What Brexit really means for small employers

Brexit has been on the cards since June 2016. We’ve now handed in our resignation. What can you expect while we work out our notice?

Employment Rights after Brexit

The “IN” campaigners were adamant employment rights were going to be eroded. In reality, until we leave the EU in 2019, we have to follow existing EU rules.

In fact, some of our laws are already more generous than Europe demands. For example:

  • Annual leave under EU law – 20 days
  • Annual leave under UK law – 28 days

Even when we “get our P45”, any changes in the law will have to go through the usual process. We all know that won’t be quick. We don’t even know if the Government will want to make changes.


48 Hour Opt Out

EU law dictates employees can only be required to work a maximum of 48 hours per week. This is averaged out over a rolling 17 weeks.

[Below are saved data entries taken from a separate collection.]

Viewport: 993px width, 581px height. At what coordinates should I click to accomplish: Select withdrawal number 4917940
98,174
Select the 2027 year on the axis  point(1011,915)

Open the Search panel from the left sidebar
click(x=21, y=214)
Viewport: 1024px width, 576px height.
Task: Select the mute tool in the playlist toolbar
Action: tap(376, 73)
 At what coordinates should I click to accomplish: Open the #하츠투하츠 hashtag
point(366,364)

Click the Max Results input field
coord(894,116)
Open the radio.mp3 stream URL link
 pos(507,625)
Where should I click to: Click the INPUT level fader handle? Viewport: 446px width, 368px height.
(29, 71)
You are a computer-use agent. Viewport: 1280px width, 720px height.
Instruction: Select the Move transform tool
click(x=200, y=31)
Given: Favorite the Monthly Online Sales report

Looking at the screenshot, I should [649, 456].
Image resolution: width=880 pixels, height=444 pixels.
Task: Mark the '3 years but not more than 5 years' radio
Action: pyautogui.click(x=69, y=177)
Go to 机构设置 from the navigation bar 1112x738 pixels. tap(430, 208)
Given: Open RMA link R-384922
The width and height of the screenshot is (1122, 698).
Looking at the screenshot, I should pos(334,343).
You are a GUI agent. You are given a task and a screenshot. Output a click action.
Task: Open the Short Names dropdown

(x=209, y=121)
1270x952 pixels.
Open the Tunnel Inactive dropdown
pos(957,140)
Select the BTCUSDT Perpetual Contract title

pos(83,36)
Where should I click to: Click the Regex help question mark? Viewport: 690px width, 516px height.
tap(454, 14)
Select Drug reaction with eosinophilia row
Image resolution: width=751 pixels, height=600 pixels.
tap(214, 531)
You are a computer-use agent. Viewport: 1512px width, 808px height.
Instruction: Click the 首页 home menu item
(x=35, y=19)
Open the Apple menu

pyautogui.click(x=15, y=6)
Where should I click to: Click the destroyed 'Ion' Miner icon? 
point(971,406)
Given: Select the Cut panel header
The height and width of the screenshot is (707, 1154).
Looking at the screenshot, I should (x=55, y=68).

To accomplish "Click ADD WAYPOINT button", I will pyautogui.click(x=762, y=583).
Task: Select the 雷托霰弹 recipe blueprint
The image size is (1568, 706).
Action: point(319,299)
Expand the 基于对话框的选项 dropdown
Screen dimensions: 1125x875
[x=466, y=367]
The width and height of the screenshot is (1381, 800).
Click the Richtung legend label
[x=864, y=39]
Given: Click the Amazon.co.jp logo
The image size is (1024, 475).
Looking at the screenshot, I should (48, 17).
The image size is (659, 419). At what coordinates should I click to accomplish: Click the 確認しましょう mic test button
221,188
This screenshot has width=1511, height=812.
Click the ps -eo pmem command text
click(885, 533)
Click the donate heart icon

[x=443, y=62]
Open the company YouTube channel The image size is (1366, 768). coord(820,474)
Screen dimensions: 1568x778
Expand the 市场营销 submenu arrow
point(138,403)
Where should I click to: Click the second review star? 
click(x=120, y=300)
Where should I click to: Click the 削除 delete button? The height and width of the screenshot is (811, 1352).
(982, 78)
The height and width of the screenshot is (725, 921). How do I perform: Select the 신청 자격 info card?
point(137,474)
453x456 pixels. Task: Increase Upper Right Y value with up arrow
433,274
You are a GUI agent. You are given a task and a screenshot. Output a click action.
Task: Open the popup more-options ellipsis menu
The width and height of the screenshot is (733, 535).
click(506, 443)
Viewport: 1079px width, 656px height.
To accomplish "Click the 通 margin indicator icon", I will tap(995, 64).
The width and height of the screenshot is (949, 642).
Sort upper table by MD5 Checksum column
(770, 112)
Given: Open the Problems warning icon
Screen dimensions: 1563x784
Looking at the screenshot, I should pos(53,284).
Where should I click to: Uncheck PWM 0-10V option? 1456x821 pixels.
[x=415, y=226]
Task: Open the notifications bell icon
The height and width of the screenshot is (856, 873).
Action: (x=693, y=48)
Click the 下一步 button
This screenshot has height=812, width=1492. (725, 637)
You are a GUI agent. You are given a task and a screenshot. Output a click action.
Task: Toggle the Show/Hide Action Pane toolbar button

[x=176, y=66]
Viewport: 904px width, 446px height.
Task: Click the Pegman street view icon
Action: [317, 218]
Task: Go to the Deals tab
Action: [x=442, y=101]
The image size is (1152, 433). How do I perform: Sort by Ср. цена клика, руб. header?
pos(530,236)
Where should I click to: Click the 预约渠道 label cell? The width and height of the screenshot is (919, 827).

For our cousins in Europe, this fitted into the way they worked. In the UK, not so much. Many people want to work overtime to earn extra money. The Government of the time negotiated an opt-out. Employees could opt to work more hours.

While this has brought some important protection to workers, it’s also brought a lot of red tape.  Post-Brexit, I expect this to disappear.


What should you be worried about post Brexit?

According to the Office of National Statistics, in the UK in 2015, 31.42 million people were in work. There are currently more than 3 million EU Nationals living in the UK. Even if only half of these are working, that is still a significant chunk of the current workforce.

Many work in low paid jobs less popular with UK citizens. For example, hospitality, care and farming. Until we leave the EU, they have the right to continue to do so. What is less clear at the moment is, what happens then?

At the moment these people are being used as a bargaining chip. We won’t guarantee your citizens’ rights unless you guarantee ours. Understandable but upsetting, no doubt, for everyone affected.

If you rely on overseas workers for the smooth running of your business, start planning now what you will do if you suddenly have to do without. Think creatively. Could apprenticeships be an option? Talk to your local job centre or charities about any schemes you may be able to support.


Just like any notice period, the time is going to fly by. Whether your sad to go or can’t wait for opportunities new, a bit of pre-planning is a must.